*** Block opens ***
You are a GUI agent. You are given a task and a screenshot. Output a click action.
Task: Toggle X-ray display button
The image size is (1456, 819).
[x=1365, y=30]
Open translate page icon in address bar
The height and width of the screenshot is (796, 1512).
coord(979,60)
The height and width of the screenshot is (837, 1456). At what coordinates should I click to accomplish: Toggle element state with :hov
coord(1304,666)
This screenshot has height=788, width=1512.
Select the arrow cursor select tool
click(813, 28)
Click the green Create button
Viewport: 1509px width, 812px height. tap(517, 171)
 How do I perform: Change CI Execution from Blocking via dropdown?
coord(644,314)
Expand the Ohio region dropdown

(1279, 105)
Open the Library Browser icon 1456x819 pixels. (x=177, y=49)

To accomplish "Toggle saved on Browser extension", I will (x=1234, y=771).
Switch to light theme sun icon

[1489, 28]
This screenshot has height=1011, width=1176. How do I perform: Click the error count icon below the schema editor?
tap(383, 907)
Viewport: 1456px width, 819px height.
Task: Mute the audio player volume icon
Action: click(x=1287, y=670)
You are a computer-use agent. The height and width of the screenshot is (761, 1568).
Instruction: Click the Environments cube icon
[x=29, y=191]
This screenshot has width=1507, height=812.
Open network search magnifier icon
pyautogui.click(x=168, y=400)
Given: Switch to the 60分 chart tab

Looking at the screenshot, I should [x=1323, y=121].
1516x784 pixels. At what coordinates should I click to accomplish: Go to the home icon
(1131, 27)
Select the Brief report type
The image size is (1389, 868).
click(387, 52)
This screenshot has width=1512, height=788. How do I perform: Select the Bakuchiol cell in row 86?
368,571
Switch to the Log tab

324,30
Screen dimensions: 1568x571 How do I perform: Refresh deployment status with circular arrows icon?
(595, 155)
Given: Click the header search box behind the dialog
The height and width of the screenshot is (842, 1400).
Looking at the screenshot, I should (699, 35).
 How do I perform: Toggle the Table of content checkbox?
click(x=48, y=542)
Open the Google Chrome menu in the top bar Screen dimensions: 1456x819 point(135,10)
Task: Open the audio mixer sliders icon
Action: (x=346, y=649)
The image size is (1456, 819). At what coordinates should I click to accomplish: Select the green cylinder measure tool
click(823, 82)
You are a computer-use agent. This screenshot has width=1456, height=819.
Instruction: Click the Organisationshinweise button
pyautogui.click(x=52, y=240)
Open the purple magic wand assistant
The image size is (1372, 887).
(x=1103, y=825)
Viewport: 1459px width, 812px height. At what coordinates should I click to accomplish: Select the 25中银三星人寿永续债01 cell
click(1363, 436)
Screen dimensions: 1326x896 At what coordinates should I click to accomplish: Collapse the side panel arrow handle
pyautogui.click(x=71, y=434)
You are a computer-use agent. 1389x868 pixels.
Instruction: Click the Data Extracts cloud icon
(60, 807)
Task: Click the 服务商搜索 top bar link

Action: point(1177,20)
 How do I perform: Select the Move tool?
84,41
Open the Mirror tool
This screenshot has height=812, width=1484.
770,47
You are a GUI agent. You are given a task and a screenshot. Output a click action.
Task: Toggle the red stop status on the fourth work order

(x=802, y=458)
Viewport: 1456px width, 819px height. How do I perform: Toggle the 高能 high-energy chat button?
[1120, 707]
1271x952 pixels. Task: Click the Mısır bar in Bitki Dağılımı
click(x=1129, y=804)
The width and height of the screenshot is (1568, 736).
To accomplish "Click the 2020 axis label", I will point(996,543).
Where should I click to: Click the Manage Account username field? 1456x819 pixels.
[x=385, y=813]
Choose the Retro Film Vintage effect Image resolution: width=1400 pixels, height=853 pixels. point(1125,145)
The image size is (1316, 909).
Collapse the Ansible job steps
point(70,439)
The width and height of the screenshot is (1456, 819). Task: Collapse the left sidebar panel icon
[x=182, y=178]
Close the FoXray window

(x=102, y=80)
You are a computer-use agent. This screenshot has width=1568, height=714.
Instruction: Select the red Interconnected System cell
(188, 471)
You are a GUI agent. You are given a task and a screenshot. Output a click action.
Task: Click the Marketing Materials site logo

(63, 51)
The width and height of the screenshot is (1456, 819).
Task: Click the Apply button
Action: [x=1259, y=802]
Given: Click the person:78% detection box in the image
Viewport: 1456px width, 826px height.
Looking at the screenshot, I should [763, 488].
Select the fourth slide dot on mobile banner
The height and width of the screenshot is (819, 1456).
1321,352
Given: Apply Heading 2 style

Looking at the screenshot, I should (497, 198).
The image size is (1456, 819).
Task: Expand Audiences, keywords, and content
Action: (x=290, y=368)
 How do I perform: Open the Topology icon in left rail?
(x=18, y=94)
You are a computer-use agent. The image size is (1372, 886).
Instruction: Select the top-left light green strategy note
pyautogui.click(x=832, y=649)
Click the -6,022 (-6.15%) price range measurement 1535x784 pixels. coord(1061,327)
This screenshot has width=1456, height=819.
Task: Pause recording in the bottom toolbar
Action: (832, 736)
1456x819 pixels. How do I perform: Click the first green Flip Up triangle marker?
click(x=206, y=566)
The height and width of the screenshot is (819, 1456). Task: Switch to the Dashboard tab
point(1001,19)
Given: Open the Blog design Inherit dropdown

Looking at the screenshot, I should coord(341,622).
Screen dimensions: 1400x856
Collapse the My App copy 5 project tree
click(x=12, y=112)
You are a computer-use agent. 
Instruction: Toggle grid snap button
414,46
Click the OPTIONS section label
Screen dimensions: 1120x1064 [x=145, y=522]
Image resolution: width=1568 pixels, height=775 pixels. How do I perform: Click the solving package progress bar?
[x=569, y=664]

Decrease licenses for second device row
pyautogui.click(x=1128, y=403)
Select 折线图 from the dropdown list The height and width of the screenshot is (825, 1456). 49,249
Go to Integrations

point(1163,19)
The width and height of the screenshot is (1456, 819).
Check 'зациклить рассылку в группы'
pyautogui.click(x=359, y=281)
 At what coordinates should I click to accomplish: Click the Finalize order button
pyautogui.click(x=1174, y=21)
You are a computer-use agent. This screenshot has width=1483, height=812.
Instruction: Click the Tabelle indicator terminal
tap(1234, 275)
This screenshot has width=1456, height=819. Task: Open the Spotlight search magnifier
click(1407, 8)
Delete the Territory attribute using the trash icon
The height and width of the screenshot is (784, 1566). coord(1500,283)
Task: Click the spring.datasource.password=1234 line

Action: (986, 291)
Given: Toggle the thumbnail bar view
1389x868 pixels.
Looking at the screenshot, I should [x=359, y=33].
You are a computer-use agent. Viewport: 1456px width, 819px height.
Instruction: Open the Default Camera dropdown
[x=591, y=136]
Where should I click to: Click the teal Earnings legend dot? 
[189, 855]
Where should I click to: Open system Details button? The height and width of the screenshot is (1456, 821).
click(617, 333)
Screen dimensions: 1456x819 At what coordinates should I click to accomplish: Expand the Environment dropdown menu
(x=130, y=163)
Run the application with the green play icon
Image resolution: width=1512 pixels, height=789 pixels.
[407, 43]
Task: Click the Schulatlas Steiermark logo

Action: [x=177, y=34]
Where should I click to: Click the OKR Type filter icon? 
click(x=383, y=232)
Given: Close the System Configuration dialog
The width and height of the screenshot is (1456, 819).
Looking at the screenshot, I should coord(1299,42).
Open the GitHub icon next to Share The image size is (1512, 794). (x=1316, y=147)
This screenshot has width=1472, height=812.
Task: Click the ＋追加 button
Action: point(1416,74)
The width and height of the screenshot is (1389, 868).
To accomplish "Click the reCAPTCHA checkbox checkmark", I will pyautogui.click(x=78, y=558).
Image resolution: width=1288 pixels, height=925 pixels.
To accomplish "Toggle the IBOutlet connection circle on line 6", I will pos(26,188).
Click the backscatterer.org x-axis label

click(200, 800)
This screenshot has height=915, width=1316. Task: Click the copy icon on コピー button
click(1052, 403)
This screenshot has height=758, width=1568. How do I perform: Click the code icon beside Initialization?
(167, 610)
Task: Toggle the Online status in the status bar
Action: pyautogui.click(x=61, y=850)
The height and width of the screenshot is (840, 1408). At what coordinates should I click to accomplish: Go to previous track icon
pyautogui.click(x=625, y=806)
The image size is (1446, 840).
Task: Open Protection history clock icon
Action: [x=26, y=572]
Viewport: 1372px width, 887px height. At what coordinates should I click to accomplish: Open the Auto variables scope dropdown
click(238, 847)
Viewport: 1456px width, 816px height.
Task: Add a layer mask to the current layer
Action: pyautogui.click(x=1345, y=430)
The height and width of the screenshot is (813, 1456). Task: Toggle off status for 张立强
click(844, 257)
*** Block closes ***
## What the task asks:
Only a number is wanted. Count the lines of the data that contain "dialog".

## Response to the task:
2